▸ Exercise description: Copy out every row from the line containing "The image size is (800, 469)." down to the line containing "Looking at the screenshot, I should click(x=188, y=184).", including both of those lines, with nothing changed.

----------------------------------------

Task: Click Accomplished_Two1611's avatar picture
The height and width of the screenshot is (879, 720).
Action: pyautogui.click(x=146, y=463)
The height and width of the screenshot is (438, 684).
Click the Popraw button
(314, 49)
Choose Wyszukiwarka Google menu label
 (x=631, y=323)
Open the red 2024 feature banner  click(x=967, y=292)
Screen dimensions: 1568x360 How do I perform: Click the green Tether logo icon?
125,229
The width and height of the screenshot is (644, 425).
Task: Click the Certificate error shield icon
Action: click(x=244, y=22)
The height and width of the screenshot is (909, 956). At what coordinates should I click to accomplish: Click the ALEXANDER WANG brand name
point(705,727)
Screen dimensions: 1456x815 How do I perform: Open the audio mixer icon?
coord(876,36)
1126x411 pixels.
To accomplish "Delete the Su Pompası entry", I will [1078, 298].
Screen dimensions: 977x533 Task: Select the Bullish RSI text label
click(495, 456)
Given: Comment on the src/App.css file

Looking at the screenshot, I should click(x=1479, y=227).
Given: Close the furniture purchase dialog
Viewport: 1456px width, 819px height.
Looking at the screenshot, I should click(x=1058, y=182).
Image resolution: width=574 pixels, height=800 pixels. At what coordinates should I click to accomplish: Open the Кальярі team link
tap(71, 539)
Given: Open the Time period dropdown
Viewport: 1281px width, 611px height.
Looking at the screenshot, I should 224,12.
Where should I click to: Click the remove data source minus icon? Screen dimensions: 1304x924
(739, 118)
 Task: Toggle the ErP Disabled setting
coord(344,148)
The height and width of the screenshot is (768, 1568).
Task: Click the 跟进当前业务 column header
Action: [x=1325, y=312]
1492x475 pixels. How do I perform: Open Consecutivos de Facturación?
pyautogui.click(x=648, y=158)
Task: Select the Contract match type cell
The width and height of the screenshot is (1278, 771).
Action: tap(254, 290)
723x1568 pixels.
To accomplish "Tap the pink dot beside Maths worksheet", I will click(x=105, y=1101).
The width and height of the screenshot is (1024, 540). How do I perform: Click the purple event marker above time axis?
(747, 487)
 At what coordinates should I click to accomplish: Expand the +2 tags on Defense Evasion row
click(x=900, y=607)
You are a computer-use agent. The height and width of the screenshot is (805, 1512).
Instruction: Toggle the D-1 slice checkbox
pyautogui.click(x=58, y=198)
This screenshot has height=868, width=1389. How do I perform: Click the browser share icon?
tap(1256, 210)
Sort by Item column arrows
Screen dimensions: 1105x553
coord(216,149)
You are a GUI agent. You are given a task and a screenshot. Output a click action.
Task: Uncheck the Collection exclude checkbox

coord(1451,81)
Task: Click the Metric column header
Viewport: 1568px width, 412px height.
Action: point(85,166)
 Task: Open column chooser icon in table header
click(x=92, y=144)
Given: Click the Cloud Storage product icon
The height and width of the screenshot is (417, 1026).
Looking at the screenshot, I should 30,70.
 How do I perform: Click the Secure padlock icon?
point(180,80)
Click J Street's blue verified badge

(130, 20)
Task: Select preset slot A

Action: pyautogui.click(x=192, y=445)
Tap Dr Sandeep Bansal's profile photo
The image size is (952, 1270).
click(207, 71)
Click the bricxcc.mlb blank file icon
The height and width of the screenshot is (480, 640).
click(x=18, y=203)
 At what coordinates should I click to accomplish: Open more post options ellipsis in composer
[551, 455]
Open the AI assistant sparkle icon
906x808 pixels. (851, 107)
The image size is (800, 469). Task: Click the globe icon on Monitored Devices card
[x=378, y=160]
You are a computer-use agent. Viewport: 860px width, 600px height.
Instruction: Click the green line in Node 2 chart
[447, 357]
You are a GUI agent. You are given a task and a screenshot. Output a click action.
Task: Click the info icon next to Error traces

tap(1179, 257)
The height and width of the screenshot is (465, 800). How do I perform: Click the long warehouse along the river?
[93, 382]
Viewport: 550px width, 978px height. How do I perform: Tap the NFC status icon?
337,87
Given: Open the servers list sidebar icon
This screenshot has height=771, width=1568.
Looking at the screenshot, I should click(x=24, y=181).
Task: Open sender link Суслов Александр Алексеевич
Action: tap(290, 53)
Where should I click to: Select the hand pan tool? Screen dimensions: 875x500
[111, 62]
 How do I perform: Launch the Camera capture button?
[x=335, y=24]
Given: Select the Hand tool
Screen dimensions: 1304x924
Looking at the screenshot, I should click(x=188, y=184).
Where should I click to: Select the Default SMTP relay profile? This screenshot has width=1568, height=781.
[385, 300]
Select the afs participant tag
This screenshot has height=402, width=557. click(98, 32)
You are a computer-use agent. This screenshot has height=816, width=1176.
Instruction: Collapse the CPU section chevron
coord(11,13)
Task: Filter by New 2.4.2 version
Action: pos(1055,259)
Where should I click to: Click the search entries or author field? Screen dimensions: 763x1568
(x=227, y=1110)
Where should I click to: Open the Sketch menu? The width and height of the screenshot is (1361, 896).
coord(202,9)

----------------------------------------

▸ Full output:
The image size is (800, 469). Task: Click the globe icon on Monitored Devices card
[x=378, y=160]
You are a computer-use agent. Viewport: 860px width, 600px height.
Instruction: Click the green line in Node 2 chart
[447, 357]
You are a GUI agent. You are given a task and a screenshot. Output a click action.
Task: Click the info icon next to Error traces

tap(1179, 257)
The height and width of the screenshot is (465, 800). How do I perform: Click the long warehouse along the river?
[93, 382]
Viewport: 550px width, 978px height. How do I perform: Tap the NFC status icon?
337,87
Given: Open the servers list sidebar icon
This screenshot has height=771, width=1568.
Looking at the screenshot, I should click(x=24, y=181).
Task: Open sender link Суслов Александр Алексеевич
Action: tap(290, 53)
Where should I click to: Select the hand pan tool? Screen dimensions: 875x500
[111, 62]
 How do I perform: Launch the Camera capture button?
[x=335, y=24]
Given: Select the Hand tool
Screen dimensions: 1304x924
Looking at the screenshot, I should click(x=188, y=184).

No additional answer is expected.